Task:
Return the data below exactly, but only from the line containing "Task: Switch to Customize Ribbon settings" through the line containing "You are a computer-use agent. 932x550 pixels.", with both of those lines included.

(Stored records)

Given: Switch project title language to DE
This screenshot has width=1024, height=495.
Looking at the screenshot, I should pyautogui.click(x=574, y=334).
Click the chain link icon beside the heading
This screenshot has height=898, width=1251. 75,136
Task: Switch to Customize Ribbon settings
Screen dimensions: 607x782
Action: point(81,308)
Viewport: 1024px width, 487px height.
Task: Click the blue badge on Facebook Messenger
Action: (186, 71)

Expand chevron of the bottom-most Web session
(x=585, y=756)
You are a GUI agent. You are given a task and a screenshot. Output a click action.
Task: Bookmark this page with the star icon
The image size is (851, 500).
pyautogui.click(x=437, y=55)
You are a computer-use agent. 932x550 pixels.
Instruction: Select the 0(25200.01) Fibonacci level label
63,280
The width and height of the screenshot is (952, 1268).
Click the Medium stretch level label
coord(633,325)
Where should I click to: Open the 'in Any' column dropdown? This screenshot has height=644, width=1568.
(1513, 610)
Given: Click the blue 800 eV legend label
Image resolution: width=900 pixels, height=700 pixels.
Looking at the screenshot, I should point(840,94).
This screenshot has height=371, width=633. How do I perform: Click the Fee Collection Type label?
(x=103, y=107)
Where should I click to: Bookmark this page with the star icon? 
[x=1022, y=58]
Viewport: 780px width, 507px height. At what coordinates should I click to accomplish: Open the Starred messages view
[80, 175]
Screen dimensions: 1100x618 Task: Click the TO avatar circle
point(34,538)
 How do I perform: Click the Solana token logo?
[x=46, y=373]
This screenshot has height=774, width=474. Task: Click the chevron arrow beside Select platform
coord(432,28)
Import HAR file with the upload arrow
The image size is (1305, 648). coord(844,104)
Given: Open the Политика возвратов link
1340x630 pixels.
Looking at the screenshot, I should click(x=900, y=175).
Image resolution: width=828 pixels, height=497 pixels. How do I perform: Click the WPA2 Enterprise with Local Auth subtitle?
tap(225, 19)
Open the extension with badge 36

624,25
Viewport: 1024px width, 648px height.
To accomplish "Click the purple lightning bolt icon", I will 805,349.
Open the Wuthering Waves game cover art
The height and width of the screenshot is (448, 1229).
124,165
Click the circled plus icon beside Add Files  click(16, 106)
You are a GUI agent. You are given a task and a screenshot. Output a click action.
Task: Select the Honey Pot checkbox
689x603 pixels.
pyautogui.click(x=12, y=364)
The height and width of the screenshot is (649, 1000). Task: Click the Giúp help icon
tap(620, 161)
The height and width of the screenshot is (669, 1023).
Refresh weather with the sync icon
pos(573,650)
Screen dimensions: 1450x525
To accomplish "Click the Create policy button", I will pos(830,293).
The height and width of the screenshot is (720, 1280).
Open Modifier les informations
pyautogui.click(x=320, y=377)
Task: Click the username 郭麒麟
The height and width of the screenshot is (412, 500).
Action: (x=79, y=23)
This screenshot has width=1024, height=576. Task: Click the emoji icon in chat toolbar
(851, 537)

Answer below:
Task: Switch to Customize Ribbon settings
Screen dimensions: 607x782
Action: point(81,308)
Viewport: 1024px width, 487px height.
Task: Click the blue badge on Facebook Messenger
Action: (186, 71)

Expand chevron of the bottom-most Web session
(x=585, y=756)
You are a GUI agent. You are given a task and a screenshot. Output a click action.
Task: Bookmark this page with the star icon
The image size is (851, 500).
pyautogui.click(x=437, y=55)
You are a computer-use agent. 932x550 pixels.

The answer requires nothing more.